### MATERIAL PROVIDED
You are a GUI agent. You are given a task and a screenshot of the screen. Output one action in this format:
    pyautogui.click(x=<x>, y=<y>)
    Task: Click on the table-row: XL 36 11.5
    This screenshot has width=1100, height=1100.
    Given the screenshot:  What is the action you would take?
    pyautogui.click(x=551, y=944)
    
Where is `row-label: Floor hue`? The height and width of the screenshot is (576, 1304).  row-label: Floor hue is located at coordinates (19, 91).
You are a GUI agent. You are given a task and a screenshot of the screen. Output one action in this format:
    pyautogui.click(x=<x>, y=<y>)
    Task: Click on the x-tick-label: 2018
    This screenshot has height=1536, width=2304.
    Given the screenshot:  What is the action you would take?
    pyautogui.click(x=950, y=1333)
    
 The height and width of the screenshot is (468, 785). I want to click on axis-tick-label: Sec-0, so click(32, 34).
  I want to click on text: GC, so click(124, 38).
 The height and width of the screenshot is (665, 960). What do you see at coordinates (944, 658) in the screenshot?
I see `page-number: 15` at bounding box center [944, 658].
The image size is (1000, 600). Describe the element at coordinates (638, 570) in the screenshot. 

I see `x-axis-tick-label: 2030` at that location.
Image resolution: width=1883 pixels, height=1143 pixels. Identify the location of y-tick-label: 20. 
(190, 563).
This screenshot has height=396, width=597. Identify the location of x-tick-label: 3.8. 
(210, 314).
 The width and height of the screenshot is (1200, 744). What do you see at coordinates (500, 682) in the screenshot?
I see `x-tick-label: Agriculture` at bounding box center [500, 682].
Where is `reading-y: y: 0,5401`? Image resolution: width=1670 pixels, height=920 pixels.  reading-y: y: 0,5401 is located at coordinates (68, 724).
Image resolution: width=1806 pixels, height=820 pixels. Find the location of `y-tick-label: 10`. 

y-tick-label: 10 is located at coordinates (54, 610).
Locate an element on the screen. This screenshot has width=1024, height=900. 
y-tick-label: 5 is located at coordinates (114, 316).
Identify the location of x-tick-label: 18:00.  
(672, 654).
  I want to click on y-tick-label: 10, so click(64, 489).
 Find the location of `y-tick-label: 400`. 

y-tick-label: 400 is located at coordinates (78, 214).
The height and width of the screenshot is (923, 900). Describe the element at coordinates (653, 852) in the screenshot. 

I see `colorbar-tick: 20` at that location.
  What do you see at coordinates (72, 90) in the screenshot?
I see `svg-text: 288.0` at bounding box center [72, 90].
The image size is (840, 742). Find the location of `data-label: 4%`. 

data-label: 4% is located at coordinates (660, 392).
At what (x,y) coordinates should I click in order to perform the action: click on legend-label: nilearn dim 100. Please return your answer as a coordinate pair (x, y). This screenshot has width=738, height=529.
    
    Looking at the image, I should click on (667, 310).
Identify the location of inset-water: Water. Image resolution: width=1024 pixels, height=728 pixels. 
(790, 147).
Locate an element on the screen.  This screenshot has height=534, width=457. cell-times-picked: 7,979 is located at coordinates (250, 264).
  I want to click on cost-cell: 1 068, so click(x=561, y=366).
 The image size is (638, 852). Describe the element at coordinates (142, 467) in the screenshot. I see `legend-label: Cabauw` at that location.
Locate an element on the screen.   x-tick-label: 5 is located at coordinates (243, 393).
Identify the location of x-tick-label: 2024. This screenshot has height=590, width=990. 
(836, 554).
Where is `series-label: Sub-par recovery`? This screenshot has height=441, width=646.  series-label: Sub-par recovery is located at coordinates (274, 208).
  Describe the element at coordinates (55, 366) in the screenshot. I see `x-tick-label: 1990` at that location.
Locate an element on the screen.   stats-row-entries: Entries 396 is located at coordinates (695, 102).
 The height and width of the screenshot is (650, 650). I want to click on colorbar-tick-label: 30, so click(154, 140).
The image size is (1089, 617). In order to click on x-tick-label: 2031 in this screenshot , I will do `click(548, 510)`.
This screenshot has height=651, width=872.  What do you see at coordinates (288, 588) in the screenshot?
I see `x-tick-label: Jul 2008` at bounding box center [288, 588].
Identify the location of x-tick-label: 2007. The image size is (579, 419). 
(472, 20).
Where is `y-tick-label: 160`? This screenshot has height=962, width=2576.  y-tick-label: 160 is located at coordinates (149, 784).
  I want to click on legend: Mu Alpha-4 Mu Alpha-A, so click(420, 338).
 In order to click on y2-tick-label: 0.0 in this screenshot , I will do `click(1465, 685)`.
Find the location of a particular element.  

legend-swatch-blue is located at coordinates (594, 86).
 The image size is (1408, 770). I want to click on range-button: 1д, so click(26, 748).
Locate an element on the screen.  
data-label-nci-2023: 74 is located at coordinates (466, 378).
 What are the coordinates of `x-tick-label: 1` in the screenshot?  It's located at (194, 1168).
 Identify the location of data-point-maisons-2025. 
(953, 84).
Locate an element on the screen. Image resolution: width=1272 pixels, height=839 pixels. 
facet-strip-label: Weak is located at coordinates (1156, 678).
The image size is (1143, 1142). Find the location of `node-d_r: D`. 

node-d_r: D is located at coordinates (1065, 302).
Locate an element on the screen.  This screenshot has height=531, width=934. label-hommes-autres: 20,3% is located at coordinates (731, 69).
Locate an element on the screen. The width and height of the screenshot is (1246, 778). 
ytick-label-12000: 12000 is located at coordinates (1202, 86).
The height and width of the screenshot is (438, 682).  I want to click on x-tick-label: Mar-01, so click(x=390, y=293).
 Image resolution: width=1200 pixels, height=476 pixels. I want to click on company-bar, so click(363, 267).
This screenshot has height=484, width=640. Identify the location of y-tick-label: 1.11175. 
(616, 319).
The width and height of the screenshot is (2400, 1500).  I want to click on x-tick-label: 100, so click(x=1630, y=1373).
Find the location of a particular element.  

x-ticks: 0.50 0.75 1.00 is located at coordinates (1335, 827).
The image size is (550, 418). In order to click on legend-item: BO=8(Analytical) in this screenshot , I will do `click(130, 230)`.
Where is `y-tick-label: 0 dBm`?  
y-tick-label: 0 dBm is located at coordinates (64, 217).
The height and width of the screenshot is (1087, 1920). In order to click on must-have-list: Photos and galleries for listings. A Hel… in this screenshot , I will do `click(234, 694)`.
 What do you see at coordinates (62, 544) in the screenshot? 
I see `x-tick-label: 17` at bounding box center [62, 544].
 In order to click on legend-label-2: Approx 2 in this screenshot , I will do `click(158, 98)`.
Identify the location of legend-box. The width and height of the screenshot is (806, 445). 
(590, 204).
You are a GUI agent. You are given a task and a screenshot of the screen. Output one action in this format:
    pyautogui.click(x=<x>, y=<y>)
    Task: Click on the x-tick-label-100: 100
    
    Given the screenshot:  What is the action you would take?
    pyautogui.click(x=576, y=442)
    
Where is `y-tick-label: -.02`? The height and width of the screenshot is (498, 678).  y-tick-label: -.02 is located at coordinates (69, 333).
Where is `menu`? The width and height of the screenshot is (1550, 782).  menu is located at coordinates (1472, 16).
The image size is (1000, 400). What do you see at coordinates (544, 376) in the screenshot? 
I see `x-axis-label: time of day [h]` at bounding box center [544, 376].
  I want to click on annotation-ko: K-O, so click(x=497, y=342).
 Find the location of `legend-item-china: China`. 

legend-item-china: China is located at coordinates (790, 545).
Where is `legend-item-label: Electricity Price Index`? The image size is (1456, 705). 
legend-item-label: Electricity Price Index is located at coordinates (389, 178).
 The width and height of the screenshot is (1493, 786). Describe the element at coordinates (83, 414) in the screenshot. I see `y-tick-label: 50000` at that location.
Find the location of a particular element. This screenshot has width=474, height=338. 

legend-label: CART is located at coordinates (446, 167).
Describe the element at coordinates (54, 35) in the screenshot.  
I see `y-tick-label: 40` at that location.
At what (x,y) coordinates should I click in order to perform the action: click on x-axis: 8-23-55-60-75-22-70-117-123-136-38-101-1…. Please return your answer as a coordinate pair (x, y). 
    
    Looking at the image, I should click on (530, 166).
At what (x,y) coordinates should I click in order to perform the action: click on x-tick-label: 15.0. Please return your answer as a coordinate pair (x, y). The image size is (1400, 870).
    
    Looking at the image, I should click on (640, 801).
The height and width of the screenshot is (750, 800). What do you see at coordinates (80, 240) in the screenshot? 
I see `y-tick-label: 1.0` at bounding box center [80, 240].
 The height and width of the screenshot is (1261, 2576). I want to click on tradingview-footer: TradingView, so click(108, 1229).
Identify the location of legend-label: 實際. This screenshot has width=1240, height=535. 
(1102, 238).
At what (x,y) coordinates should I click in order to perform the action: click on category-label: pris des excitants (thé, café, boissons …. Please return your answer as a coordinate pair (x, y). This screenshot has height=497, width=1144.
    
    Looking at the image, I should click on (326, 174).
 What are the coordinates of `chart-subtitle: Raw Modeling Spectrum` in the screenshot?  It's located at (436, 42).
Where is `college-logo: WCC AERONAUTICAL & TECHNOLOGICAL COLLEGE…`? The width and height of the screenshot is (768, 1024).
######
EXERCISE OBJECTIVE:
Change "location" to "position" in the stretch from the line containing "Locate an element on the screen. This" through the line containing "y-tick-label: 400 is", and give those lines back with everything else left the same.

EXERCISE SOLUTION:
Locate an element on the screen. This screenshot has width=1024, height=900. 
y-tick-label: 5 is located at coordinates (114, 316).
Identify the position of x-tick-label: 18:00.  
(672, 654).
  I want to click on y-tick-label: 10, so click(64, 489).
 Find the position of `y-tick-label: 400`. 

y-tick-label: 400 is located at coordinates (78, 214).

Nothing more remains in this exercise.